Available data Block Start
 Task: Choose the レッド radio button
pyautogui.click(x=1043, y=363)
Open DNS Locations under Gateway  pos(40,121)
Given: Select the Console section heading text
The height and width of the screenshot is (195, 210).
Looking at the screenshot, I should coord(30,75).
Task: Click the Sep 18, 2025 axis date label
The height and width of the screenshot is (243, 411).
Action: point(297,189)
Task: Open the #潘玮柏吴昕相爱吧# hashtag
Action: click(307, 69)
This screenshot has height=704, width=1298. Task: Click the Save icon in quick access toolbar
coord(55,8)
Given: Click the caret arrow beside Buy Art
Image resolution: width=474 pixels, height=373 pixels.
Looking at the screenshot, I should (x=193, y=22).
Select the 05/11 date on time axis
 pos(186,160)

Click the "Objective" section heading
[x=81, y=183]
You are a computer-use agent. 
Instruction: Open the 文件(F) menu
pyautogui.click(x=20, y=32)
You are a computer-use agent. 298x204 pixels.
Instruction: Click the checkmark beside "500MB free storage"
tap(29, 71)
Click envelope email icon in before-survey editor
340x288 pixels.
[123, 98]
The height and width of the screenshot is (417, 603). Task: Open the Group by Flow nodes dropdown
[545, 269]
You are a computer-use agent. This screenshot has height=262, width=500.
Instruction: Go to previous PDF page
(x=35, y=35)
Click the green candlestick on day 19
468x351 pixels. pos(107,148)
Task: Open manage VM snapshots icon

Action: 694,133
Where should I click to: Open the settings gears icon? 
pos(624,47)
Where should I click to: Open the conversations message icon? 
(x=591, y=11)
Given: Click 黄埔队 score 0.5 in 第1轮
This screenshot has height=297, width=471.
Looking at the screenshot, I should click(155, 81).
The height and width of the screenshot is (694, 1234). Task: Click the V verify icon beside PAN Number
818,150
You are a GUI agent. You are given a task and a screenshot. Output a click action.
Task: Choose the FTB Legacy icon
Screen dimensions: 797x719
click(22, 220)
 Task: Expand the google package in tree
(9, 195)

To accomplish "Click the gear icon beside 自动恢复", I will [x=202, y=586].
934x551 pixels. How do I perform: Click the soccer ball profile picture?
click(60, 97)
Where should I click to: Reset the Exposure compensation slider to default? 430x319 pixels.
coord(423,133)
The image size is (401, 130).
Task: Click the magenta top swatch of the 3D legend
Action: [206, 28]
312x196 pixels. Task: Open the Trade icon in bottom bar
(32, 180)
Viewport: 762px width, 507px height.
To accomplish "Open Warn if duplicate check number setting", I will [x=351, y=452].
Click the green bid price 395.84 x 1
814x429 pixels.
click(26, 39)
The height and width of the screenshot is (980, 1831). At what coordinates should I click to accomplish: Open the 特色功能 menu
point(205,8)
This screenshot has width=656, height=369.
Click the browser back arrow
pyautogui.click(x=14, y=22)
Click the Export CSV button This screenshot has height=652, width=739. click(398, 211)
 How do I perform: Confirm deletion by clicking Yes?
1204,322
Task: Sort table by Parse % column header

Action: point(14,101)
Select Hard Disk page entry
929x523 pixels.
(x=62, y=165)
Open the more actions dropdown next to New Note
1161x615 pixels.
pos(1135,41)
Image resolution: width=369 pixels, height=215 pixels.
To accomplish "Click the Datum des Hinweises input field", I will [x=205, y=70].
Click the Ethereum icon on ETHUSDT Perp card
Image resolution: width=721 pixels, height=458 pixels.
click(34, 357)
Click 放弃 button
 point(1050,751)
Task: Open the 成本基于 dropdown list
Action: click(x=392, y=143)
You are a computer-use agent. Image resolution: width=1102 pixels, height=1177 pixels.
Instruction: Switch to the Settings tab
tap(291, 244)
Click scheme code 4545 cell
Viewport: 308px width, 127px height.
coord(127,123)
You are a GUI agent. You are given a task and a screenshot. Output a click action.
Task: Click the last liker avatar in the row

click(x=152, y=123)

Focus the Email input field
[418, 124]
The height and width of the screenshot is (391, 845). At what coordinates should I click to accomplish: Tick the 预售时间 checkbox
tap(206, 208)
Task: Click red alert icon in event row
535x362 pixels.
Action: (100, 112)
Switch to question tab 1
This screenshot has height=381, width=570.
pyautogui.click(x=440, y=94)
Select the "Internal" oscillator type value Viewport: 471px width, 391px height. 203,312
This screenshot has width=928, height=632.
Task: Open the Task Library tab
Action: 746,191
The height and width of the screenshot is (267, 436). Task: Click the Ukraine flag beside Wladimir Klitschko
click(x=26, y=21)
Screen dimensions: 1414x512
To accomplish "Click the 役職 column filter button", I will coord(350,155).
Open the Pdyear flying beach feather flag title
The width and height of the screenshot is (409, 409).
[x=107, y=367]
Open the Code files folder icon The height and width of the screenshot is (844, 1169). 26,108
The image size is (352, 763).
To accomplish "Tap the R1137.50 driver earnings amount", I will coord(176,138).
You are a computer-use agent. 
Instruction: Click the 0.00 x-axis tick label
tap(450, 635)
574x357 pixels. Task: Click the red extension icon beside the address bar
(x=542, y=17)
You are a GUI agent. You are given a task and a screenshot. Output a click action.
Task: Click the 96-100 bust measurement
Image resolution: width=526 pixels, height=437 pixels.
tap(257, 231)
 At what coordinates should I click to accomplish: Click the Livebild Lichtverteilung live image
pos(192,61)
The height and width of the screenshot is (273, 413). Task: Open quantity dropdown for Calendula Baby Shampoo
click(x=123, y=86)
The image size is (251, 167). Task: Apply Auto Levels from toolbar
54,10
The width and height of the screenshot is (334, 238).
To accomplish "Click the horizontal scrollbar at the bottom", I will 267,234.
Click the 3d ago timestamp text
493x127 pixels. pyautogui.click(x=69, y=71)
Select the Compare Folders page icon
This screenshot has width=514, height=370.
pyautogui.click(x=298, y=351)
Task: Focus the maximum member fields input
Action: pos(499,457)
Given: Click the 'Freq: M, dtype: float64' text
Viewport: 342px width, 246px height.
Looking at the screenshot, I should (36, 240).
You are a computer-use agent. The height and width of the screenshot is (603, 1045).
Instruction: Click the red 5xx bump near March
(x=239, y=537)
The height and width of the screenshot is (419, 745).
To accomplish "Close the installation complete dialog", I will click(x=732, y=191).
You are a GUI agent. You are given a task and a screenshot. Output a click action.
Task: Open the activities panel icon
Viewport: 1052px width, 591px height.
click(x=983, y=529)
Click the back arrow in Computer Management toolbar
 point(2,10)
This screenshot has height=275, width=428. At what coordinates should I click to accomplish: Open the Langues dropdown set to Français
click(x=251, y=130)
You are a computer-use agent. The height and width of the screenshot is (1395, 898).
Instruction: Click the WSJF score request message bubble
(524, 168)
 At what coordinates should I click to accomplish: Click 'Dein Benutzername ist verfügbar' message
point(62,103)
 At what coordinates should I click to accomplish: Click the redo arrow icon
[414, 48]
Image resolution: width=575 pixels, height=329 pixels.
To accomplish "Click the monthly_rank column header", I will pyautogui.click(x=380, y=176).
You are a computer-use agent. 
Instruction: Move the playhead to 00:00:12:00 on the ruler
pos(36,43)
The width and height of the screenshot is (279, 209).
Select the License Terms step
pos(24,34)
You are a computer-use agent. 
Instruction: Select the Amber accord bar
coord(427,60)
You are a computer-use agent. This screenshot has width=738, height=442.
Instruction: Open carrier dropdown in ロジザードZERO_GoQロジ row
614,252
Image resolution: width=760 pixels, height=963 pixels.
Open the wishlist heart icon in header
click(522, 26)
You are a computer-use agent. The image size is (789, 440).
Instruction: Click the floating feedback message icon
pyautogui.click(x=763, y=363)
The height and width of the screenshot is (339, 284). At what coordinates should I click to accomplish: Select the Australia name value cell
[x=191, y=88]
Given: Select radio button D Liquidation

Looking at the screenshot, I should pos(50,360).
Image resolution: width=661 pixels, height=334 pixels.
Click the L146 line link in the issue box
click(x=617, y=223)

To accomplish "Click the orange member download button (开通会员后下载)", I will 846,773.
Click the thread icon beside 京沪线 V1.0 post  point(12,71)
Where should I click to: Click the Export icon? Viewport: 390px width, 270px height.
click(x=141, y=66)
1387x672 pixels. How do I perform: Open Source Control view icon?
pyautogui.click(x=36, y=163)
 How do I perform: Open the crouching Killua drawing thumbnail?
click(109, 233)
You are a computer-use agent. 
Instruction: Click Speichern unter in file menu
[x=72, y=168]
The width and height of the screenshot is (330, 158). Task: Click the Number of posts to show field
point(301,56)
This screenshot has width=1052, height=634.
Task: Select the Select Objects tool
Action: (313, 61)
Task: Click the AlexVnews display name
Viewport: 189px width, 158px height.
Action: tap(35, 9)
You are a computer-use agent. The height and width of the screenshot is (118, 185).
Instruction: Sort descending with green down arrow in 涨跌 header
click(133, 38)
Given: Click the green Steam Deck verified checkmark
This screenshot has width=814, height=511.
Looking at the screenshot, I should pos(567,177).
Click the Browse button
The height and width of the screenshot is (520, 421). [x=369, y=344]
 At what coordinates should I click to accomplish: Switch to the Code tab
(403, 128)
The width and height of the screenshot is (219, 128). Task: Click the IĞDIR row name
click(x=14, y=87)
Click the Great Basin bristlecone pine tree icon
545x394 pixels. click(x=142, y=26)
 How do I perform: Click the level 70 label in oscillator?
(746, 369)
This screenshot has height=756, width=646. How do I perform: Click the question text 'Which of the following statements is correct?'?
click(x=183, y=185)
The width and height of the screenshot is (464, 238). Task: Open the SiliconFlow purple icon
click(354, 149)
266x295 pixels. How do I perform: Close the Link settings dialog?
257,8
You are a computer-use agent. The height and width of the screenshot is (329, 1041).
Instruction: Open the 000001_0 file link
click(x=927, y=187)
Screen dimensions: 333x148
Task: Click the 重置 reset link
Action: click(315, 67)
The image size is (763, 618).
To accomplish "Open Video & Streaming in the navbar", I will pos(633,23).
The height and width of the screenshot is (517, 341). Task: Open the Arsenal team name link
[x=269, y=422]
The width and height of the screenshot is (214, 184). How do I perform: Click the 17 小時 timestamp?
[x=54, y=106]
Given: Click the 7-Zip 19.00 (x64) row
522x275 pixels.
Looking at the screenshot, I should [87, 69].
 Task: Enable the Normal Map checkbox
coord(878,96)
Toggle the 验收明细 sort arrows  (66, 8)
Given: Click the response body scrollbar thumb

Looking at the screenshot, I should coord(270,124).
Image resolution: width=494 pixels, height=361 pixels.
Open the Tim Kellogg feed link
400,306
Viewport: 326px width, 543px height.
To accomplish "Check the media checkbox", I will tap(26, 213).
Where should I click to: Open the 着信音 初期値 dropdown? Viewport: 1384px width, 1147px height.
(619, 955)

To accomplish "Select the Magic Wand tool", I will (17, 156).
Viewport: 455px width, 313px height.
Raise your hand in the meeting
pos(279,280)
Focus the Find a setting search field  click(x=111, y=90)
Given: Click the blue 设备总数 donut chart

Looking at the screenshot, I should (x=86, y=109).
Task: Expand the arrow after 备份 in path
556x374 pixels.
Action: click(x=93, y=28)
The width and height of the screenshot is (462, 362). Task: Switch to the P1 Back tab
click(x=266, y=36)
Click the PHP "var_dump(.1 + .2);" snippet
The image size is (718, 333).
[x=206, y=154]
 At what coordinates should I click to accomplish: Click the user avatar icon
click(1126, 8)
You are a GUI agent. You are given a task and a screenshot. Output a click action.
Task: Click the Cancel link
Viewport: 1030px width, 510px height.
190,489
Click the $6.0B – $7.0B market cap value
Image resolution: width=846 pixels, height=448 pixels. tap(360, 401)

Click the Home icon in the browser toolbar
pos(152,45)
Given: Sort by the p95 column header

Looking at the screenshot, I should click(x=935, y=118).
Available data Block End
Exactly as they stand, please print the lines from the first line of the records above down to the line that includes "You are a computer-use agent. 298x204 pixels.", both of those included and no others.

# [Output]
 Task: Choose the レッド radio button
pyautogui.click(x=1043, y=363)
Open DNS Locations under Gateway  pos(40,121)
Given: Select the Console section heading text
The height and width of the screenshot is (195, 210).
Looking at the screenshot, I should coord(30,75).
Task: Click the Sep 18, 2025 axis date label
The height and width of the screenshot is (243, 411).
Action: point(297,189)
Task: Open the #潘玮柏吴昕相爱吧# hashtag
Action: click(307, 69)
This screenshot has height=704, width=1298. Task: Click the Save icon in quick access toolbar
coord(55,8)
Given: Click the caret arrow beside Buy Art
Image resolution: width=474 pixels, height=373 pixels.
Looking at the screenshot, I should (x=193, y=22).
Select the 05/11 date on time axis
 pos(186,160)

Click the "Objective" section heading
[x=81, y=183]
You are a computer-use agent. 
Instruction: Open the 文件(F) menu
pyautogui.click(x=20, y=32)
You are a computer-use agent. 298x204 pixels.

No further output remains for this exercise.